Special Considerations
For Foreign Residents
Foreign residents in Taiwan, typically holding an Alien Resident Certificate (ARC), encounter distinct challenges in the credit card approval process compared to local citizens, primarily due to the need to establish financial credibility in a new environment. A key hurdle is the lack of a domestic credit history, which often necessitates stronger demonstrations of financial stability, such as proof of steady income through recent salary statements, withholding tax certificates, or payroll documents, and evidence of substantial deposits in a Taiwanese bank account.43 Additionally, banks may impose stricter scrutiny on employment stability and residency duration, requiring applicants to have maintained an active banking relationship for several months before approval becomes more feasible.43 While not universally required, some institutions may request a local guarantor or elevated income thresholds to mitigate perceived risks associated with non-residents.27,26 Document requirements for foreign applicants are more rigorous to verify identity and legal status. Essential submissions include a photocopy of a valid passport, a valid ARC (with validity periods varying by bank, such as more than six months or one year remaining), and relevant work permits or employment gold cards if applicable.27,5,26 Income verification is critical, typically involving the most recent withholding tax statement, payroll slip, or salary transfer certificate from the employer, alongside proof of a Taiwan-based bank account.26 These documents must be submitted according to the specific bank's procedures, with the approval process involving a bank-internal assessment that varies by institution.43 International banks with branches in Taiwan, such as HSBC, tend to be more accommodating for expatriates due to their familiarity with global financial standards and tailored services for non-locals. According to a 2024 survey of foreign professionals on preferred banks, HSBC ranks among the top choices alongside E.SUN Commercial Bank and CTBC Bank. HSBC offers credit cards with a minimum monthly salary of TWD 50,000 for select cards, which may facilitate easier access for expats, particularly those under the Taiwan Employment Gold Card program, by reducing documentation barriers and providing English-language support at bilingual branches.43,28,27
For Students and Low-Income Applicants
In Taiwan, full-time students aged 20 or older can apply for credit cards under specific regulatory provisions designed to facilitate access while mitigating risks associated with limited income or credit history. According to the Banking Act, students are limited to applying for cards from up to three issuing financial institutions, with each institution's credit limit capped at NT$20,000 to encourage responsible usage.
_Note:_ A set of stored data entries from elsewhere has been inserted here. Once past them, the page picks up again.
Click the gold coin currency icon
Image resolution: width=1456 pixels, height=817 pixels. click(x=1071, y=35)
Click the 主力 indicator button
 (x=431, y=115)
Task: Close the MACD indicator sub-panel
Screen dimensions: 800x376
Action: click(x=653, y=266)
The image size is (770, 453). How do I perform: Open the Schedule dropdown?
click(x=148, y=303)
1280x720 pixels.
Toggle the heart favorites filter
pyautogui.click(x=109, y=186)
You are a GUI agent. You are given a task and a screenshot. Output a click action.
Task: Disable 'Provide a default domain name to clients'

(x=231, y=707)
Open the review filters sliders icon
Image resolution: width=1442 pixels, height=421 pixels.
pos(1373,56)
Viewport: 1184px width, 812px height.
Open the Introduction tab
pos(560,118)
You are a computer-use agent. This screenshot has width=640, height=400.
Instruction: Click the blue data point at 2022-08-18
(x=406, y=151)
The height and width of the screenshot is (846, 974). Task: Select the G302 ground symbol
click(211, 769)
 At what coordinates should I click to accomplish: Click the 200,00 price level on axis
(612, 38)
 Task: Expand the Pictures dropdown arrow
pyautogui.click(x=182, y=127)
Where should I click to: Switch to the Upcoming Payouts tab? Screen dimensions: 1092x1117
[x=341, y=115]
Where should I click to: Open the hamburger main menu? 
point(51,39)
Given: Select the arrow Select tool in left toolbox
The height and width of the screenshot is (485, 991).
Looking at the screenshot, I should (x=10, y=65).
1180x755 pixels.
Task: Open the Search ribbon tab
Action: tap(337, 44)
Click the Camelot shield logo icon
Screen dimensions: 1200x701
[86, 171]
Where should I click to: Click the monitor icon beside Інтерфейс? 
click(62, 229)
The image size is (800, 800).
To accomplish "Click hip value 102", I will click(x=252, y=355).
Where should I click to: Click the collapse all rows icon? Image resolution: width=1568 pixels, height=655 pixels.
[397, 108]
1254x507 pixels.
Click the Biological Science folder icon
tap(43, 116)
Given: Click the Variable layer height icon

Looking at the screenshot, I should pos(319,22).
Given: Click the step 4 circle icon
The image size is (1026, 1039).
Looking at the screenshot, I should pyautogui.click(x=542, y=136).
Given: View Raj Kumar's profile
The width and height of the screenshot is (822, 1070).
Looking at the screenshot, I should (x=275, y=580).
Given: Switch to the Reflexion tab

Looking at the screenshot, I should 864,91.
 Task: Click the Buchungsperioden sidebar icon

Issuing banks are required to notify the student's parents or legal guardian upon approval, ensuring oversight for younger applicants. 44 For example, SinoPac Bank allows student applicants to submit applications online or via paper forms, requiring details of a parent or legal guardian's name and contact information, along with financial proof such as the latest annual income tax withholding statement or salary certificate to demonstrate support. 45 Low-income applicants, including those relying on part-time work or scholarships, face varying income thresholds depending on the card type and issuer, but general eligibility emphasizes verifiable financial proof rather than rigid minimums. Banks typically require documentation like withholding tax slips, salary statements, or evidence of alternative income sources to assess stability, with some cards accessible at lower effective thresholds when combined with proof of ongoing support such as scholarships. 24 This approach aligns with broader income and employment assessments, where part-time earnings or educational stipends can supplement applications for those earning below standard full-time benchmarks. 24 To support access for students and low-income groups, the Financial Supervisory Commission (FSC) has implemented ongoing government-backed initiatives focused on financial literacy since the 2006 Financial Literacy Promotion Program, with periodic updates including post-2019 efforts to enhance inclusion. These include over 640 annual campus activities reaching approximately 36,000 students and educators, covering topics like credit management and responsible borrowing to build foundational knowledge. 46 The program emphasizes targeted education for vulnerable populations, promoting equitable financial services and awareness of credit products through resources like online courses and the FSC's financial wisdom platform. 47
Challenges and Tips
Common Rejection Reasons
In Taiwan, credit card applications are frequently rejected due to factors related to an applicant's credit profile as reported by the Joint Credit Information Center (JCIC), which serves as a primary reference for financial institutions under the oversight of the Financial Supervisory Commission (FSC). Common reasons include a history of defaults, such as overdue loans, debt collection cases, or bad debts associated with previous credit accounts, which can result in a fixed low credit score of 200 or no score at all, significantly hindering approval.41 Similarly, suspension of prior credit cards due to non-payment or involvement in debt collection processes often leads to denials, as these indicate high risk to issuers.41 Another prevalent cause of rejection is insufficient or problematic credit history, particularly for first-time applicants or those with limited activity, such as no loan payments recorded in the past three months, zero balances on loans within the last 12 months, or inactive credit cards for over a year. This lack of data results in "no credit score" status, creating systemic biases against newcomers who have not yet established a track record in Taiwan's financial system.41 Over-reliance on JCIC data exacerbates this issue, as regulations require issuers to consider additional factors like income and employment but often prioritize credit reports, leading to disproportionate rejections for individuals without prior banking relationships.[^48] Incomplete documentation, such as missing proof of income or identity verification, also contributes to denials, as applicants must provide comprehensive records to supplement JCIC evaluations.[^48] FSC data indicates stable delinquency ratios in the credit card sector around 1% as of 2023, with approval decisions influenced by factors like employment stability. For instance, participation in debt negotiation programs, such as the Consumer Debt Clearance Program, or having only student loans (treated as non-credit behavior) can lead to challenges in approval by assigning no credit score, though issuers must consider other factors.41[^49] Additionally, disputes over credit records or legal guardianship status further complicate approvals, underscoring the need for clean, verifiable financial profiles.41 These reasons collectively account for the majority of denials, reflecting Taiwan's stringent regulatory framework designed to mitigate default risks in a competitive market.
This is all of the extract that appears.